В пути Настя стремилась не задерживаться и поскорее добраться до фронта. Даже в шумном и пестром Бухаресте, несмотря на решительные и настойчивые уговоры Тони, она не хотела оставаться ни одной лишней минуты и до слез умоляла военного коменданта посадить их на быстроходную «матрису», которая, как она узнала, уходила к венгерской границе. На последней станции, где кончался железнодорожный путь, они разыскали грузовой автомобиль, на котором ехала группа летчиков, устроились с ними. Но дорожные мучения на этом не кончились. Летчики, проехав километров сто по территории Венгрии, сворачивали в сторону и направлялись в Югославию, а Насте с Тоней нужно было добраться до венгерского города Мохач на Дунае. Пришлось распрощаться с веселыми, приветливыми летчиками и одним остаться на пустынной дороге в ровной, словно проутюженной степи.

Во все стороны пластались жалкие, узенькие полоски чахлой кукурузы, поникшей пшеницы, бледнолистой, совсем не такой, как на Украине и в Молдавии, свеклы. Только на взгорке, у самого кювета одиноко возвышался старый каштан. Его ветви клонились к земле, а подрубленная снарядом кудрявая макушка безвольно повисла на сучьях. Густая дорожная пыль толстым слоем покрывала листья. Дерево казалось пепельно-серым великаном, задремавшим на перепутье дорог.

— Вот это богатырь! — звонко прокричала Тоня и, подхватив вещевой мешок, побежала к каштану.
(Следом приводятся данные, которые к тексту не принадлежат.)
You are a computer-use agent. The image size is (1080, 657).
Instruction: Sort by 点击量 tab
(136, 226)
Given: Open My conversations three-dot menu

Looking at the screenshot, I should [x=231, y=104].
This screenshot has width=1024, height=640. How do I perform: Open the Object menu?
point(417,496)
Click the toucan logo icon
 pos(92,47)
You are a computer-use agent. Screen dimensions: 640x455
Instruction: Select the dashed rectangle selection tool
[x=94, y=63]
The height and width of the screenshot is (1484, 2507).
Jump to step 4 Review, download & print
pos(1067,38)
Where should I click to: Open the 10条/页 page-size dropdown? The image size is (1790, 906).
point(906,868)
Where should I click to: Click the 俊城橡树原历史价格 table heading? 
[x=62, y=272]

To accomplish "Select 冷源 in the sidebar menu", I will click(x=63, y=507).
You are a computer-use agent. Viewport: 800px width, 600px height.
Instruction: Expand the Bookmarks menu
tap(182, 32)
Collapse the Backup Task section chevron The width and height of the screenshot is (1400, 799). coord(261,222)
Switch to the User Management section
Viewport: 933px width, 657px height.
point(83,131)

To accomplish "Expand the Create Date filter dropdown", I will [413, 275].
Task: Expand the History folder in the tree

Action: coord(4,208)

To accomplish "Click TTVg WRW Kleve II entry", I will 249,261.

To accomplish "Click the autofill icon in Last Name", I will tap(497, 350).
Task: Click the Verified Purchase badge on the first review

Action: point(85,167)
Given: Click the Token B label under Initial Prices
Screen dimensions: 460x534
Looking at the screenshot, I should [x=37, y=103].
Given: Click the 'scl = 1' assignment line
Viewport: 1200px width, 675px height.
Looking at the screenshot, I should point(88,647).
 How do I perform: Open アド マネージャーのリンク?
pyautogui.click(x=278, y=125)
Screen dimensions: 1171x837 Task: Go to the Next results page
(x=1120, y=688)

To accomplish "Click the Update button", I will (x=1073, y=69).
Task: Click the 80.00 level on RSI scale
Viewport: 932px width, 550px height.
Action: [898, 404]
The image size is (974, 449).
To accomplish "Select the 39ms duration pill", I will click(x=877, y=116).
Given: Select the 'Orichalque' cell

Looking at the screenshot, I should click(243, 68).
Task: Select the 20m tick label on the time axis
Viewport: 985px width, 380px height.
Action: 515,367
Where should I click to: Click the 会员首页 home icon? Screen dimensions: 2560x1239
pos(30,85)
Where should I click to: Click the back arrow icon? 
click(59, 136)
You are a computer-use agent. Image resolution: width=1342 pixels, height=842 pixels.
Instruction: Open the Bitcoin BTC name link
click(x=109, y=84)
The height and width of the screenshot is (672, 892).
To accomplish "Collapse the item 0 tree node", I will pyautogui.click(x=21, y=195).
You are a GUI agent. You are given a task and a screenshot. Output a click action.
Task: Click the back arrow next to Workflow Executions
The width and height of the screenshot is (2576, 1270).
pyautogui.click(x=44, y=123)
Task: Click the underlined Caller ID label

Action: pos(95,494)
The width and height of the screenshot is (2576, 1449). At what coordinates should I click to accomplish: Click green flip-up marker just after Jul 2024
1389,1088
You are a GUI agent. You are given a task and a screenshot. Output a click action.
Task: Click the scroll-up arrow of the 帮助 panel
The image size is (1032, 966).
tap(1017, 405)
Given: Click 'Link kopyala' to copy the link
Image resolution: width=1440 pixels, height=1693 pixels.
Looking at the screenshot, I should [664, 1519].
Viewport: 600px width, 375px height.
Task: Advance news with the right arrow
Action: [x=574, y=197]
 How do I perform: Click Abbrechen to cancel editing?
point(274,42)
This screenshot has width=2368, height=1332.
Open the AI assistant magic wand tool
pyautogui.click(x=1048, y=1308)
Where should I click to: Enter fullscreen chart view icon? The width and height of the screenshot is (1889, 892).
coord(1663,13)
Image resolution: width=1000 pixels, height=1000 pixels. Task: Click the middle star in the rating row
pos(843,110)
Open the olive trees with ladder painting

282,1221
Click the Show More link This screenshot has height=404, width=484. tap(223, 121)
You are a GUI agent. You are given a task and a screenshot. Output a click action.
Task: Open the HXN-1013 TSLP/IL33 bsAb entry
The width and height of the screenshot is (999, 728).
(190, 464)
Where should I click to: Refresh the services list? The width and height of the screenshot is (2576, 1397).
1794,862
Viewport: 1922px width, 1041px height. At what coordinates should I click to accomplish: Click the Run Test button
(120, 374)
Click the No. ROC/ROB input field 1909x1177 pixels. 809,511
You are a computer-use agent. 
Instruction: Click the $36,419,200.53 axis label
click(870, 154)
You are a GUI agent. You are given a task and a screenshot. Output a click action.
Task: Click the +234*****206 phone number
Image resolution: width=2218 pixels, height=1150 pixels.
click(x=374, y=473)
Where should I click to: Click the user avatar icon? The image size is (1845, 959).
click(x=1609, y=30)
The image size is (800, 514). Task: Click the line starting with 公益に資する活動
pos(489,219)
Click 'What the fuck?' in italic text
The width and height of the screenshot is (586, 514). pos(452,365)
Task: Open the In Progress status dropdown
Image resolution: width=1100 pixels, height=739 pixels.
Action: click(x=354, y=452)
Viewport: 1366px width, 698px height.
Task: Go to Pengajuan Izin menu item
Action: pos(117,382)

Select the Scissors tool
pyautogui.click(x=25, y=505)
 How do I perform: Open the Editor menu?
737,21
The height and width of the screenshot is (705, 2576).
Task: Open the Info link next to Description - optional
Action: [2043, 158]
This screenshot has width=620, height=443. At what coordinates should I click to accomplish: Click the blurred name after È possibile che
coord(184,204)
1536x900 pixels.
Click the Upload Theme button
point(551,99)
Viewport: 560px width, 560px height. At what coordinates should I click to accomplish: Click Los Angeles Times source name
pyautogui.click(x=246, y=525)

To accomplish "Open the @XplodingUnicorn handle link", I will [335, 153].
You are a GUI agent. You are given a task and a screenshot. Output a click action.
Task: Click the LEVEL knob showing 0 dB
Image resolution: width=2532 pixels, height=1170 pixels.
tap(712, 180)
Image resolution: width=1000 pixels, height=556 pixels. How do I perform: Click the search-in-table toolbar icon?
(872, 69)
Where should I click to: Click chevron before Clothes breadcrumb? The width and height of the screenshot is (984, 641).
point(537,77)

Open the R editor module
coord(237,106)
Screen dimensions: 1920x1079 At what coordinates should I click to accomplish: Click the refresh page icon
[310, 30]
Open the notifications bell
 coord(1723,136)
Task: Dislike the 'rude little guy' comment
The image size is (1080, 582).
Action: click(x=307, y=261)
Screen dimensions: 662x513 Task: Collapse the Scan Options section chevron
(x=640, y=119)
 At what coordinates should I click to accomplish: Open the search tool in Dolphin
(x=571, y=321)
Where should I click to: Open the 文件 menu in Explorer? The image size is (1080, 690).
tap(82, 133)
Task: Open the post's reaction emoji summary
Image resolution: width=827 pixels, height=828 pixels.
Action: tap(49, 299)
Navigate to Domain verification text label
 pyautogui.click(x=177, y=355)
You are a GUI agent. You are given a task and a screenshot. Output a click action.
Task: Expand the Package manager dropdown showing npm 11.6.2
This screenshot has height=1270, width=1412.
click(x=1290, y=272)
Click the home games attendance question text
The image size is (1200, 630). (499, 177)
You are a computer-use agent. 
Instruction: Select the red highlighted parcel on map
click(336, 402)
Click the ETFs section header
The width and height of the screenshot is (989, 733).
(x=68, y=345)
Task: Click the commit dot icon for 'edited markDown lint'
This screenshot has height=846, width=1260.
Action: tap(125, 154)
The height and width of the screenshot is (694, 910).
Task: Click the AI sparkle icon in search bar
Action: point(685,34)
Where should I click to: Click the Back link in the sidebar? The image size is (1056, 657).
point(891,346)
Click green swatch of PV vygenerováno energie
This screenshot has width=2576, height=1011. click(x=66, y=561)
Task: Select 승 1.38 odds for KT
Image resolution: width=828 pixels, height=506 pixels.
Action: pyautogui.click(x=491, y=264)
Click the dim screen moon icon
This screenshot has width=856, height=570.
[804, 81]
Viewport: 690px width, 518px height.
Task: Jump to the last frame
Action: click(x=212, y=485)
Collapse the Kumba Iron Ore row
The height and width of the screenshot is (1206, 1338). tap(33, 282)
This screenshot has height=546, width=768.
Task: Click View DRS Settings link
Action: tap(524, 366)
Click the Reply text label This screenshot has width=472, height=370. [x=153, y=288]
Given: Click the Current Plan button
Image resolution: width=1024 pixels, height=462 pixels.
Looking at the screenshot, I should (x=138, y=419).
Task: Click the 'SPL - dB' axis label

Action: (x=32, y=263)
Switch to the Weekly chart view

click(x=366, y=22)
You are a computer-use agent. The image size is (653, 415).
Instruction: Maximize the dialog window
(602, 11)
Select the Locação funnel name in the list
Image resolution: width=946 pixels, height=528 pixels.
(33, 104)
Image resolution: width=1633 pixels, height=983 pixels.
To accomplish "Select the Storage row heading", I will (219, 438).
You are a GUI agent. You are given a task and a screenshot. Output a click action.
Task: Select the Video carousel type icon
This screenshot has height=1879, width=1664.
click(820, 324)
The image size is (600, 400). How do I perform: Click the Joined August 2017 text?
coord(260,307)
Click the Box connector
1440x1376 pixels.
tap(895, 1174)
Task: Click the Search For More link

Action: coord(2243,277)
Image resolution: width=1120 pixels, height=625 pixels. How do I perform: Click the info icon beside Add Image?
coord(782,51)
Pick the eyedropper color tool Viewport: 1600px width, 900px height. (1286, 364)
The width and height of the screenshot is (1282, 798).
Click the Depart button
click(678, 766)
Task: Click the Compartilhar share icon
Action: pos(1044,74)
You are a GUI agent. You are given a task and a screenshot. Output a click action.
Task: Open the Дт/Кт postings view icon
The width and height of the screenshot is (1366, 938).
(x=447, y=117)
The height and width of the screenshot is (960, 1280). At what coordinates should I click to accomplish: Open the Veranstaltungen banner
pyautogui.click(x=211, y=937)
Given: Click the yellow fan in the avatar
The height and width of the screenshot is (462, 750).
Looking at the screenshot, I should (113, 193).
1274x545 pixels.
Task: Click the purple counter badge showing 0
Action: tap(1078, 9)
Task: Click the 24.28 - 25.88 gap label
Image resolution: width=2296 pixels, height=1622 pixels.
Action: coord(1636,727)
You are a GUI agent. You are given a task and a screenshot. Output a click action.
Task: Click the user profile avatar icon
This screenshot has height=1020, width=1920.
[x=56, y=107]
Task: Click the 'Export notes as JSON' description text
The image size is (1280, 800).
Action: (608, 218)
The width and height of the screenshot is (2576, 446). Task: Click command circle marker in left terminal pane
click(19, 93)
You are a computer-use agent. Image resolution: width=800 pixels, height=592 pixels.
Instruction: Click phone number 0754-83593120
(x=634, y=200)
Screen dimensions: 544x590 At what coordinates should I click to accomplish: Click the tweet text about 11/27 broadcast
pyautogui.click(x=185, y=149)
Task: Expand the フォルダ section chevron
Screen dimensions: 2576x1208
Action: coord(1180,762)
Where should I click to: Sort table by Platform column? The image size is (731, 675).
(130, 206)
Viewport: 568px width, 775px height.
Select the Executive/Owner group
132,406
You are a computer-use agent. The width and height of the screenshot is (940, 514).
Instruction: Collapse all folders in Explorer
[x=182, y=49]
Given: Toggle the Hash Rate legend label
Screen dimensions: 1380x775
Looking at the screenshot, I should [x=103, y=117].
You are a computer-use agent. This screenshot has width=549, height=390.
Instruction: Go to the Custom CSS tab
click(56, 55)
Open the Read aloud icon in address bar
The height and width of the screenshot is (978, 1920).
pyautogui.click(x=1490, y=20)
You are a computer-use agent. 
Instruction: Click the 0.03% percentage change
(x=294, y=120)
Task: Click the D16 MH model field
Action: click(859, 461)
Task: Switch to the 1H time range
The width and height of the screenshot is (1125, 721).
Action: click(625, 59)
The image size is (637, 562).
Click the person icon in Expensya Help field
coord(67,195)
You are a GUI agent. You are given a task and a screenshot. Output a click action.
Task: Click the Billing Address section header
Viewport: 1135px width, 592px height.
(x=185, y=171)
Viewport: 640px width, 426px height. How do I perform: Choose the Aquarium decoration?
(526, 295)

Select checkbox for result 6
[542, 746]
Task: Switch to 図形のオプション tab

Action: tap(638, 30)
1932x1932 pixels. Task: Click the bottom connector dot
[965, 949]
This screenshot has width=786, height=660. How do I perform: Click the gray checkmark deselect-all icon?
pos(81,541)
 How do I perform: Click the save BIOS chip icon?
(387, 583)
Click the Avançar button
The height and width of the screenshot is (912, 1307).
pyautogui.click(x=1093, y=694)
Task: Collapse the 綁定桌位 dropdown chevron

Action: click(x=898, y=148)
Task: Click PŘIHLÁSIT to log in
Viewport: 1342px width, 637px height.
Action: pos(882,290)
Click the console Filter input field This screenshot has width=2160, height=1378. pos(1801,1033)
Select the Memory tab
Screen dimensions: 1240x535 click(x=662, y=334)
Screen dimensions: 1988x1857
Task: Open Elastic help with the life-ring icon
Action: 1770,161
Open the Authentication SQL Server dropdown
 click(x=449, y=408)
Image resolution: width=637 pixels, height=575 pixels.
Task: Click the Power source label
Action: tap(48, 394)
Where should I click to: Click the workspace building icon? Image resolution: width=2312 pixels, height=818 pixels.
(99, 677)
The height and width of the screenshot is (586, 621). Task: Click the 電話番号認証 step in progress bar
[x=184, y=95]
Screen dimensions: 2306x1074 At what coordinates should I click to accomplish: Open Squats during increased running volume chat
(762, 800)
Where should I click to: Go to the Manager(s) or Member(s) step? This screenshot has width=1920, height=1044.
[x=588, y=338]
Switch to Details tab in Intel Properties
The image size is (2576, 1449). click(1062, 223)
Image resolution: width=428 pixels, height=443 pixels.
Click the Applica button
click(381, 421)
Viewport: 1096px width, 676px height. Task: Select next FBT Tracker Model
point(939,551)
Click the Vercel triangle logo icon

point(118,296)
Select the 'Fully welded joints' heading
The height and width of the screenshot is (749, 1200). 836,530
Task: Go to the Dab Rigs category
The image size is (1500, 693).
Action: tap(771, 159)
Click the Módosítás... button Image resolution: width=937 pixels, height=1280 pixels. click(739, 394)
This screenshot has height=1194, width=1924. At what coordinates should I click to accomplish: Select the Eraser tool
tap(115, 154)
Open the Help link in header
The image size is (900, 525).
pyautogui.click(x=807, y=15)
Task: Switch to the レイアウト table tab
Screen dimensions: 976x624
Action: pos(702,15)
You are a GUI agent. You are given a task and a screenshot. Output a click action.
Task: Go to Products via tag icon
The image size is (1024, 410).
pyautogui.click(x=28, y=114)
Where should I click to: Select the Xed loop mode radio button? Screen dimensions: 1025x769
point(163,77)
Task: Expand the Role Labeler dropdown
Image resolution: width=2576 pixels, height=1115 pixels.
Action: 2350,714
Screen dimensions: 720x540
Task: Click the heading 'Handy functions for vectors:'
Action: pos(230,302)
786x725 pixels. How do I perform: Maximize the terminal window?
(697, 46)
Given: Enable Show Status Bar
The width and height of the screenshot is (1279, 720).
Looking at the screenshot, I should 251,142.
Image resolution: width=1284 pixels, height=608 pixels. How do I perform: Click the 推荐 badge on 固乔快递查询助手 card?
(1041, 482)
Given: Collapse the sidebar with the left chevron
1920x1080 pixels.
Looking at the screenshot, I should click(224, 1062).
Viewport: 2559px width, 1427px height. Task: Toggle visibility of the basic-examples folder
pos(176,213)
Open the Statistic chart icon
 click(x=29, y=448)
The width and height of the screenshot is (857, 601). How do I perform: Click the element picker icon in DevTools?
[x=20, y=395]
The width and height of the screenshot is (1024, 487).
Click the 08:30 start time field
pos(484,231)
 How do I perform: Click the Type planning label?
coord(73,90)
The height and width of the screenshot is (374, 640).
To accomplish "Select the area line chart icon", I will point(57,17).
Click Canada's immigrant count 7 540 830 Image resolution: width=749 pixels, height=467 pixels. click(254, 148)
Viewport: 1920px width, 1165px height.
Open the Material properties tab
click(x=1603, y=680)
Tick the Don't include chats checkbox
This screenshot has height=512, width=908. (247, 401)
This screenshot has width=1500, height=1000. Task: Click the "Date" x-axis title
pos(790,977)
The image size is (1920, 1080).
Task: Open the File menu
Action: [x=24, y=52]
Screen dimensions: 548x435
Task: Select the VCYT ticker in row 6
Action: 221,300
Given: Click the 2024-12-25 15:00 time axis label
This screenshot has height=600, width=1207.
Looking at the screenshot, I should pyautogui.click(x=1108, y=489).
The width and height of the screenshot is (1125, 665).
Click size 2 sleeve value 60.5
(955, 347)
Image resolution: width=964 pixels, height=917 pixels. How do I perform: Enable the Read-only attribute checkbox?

Настя машинально пошла вслед за ней, напряженно всматриваясь в туманную даль, где, по рассказам коменданта и летчиков, протекал Дунай и на его берегах наступали советские войска. Теперь, когда окончился тяжелый и изнурительный путь, Настю охватили неожиданные сомнения. Нужно ли было ехать туда, где она обязательно встретит Николая? Не лучше ли было, как предлагал командир запасного полка, остаться в тылу и готовить молодых снайперов?

— Настенька, ну что с тобой? — участливо заговорила с ней Тоня. — Ты что мрачная такая? Не рада, что приедем скоро?

— Устала что-то, — ответила Настя и, бросив на землю вещевой мешок, присела на край полуобвалившегося окопа.

— Эх, лучше б с летчиками дальше поехали… — безнадежно махнула рукой Тоня и, достав зеркальце, улыбнулась. Ее широко открытые ясные глаза задорно смеялись, на припухлых щеках круглились ямочки, полные розовые губы кривились в лукавой усмешке.

Невдалеке послышался легкий шум. Он постепенно нарастал, и не успели девушки осмотреться, как на них надвинулся сизовато-бурый туман. С земли со свистом взлетели листья кукурузы, солома, стебли пожелтевших трав.